- Opening Delimiter -

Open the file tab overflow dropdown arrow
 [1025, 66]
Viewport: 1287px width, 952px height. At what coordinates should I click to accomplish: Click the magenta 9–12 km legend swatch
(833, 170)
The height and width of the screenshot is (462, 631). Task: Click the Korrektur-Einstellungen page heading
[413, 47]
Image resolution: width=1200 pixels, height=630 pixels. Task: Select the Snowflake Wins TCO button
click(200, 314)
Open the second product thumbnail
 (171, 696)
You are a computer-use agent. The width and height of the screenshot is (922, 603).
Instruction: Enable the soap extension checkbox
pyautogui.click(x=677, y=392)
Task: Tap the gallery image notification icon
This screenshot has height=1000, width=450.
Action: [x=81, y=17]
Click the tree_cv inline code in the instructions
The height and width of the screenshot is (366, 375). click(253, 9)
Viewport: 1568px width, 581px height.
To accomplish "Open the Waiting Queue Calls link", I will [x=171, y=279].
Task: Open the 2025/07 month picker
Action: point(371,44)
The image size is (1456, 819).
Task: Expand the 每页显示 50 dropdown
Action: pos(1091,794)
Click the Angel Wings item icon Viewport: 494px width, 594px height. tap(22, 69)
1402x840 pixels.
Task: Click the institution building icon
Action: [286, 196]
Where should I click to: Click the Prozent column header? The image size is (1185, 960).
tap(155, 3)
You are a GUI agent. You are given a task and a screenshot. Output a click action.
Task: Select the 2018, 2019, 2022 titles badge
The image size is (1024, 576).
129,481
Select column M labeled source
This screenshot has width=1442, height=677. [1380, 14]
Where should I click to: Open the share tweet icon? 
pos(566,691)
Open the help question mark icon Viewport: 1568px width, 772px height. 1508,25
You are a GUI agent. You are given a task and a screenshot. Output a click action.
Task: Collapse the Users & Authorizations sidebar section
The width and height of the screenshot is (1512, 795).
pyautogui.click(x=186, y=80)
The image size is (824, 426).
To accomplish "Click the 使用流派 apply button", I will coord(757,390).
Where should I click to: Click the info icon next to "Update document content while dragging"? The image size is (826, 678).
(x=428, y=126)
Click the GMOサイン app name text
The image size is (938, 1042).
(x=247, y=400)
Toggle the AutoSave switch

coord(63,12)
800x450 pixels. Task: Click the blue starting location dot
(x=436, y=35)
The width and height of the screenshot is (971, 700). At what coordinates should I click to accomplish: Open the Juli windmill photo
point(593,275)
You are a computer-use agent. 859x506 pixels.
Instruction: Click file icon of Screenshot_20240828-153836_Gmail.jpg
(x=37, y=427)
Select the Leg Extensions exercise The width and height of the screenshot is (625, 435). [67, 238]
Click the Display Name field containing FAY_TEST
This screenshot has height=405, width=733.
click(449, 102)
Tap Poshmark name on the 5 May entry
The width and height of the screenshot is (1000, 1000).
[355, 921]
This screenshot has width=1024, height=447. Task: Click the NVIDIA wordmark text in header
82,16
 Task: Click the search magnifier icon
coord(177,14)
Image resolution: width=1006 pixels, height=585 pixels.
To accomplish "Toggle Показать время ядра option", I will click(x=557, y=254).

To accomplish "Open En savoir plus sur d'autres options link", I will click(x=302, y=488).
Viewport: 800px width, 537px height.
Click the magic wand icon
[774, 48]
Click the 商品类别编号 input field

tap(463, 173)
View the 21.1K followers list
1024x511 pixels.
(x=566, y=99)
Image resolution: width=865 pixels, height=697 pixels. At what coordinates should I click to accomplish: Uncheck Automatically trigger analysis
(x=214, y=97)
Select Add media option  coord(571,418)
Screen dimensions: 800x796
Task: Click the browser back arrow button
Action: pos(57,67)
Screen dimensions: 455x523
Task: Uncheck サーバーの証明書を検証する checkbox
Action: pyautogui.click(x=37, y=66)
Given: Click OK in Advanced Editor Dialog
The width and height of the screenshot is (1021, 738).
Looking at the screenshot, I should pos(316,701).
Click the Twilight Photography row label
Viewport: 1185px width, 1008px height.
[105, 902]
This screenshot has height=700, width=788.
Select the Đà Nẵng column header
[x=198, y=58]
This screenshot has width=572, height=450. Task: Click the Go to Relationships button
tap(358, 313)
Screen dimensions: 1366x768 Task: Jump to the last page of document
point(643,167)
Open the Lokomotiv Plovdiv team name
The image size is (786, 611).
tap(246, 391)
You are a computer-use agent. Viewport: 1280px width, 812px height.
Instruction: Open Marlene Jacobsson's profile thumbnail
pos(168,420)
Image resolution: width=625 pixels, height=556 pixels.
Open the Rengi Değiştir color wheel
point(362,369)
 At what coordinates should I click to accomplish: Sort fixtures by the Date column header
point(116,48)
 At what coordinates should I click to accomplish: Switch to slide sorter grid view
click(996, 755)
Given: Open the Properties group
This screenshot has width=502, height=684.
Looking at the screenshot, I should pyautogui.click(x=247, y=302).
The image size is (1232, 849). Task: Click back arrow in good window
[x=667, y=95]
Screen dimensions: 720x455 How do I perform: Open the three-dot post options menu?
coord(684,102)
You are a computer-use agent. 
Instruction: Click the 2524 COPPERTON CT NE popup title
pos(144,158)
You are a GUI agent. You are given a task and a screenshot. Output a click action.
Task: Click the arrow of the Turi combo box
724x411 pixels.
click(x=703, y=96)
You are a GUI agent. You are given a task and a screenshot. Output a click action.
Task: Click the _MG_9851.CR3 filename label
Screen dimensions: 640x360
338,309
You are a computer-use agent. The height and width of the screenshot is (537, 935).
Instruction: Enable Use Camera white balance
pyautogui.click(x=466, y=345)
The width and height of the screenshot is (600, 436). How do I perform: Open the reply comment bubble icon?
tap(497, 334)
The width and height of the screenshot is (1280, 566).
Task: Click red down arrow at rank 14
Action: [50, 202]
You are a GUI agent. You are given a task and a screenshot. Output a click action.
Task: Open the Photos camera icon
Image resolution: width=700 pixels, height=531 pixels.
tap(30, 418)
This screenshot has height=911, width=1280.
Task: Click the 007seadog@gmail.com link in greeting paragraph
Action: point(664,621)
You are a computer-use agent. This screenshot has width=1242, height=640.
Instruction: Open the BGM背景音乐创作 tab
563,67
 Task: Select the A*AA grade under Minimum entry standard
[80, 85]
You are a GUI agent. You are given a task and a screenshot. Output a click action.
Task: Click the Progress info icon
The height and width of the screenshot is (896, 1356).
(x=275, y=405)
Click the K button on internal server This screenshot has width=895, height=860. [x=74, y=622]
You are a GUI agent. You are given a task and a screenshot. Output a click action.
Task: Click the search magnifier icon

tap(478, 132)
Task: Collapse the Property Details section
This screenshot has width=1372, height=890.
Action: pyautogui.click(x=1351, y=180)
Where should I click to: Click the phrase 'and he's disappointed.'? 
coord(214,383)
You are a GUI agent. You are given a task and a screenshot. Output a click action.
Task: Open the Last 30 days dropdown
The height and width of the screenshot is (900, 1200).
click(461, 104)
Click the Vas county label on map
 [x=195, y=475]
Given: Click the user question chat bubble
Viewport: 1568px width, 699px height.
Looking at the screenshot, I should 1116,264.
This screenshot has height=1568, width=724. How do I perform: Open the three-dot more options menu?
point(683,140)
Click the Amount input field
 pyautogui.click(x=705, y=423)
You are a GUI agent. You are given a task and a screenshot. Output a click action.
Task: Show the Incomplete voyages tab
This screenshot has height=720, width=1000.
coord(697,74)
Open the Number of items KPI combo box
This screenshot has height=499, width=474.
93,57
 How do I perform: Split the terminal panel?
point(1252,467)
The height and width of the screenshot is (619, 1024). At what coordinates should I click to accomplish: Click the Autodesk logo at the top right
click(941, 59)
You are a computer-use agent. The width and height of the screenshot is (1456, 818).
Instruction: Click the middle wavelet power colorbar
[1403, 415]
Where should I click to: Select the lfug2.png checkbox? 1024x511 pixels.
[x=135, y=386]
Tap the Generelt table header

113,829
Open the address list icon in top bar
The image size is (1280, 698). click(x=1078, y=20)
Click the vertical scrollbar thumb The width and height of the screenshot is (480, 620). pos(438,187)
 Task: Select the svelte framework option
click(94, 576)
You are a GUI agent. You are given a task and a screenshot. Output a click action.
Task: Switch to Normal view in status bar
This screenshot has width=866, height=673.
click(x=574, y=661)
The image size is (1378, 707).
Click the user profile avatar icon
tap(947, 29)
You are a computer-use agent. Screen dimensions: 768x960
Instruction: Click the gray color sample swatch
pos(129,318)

- Closing Delimiter -

In the material above, please find every line that includes the word "Collapse" and copy it.

Task: Collapse the Users & Authorizations sidebar section
Task: Collapse the Property Details section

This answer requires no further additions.